--- BEGIN ---

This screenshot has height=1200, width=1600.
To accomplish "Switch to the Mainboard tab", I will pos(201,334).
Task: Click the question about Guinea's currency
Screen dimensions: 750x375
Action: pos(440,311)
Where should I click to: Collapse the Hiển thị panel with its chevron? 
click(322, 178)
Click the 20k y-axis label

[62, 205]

--- END ---
--- BEGIN ---

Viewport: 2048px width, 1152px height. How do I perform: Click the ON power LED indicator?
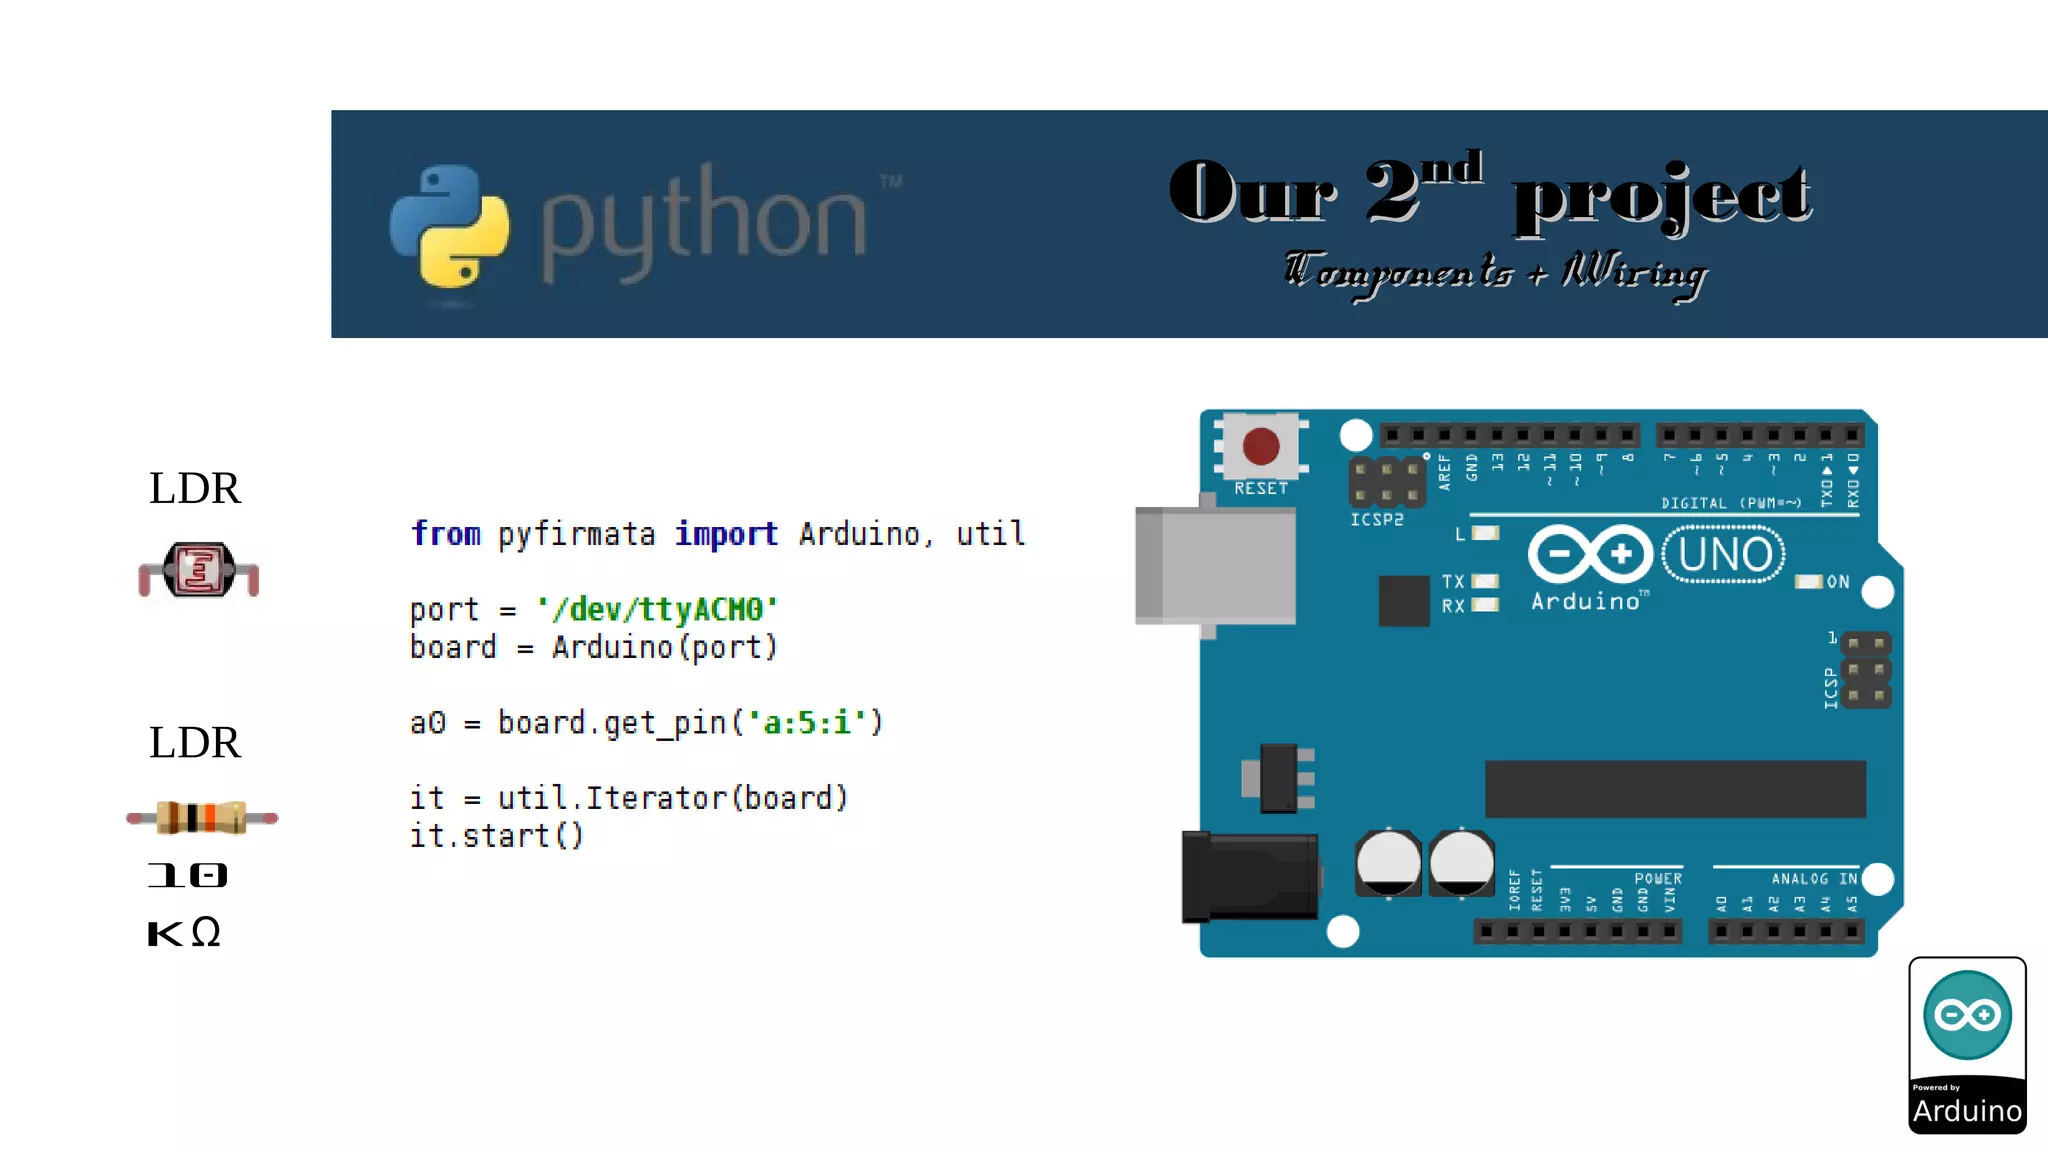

--- END ---

### INSTRUCTIONS FOR THE TASK
Find every line in the data above that contains the string "height", matching case exactly, and copy each of those lines.

### RESPONSE BELOW
This screenshot has height=1200, width=1600.
Viewport: 2048px width, 1152px height. How do I perform: Click the ON power LED indicator?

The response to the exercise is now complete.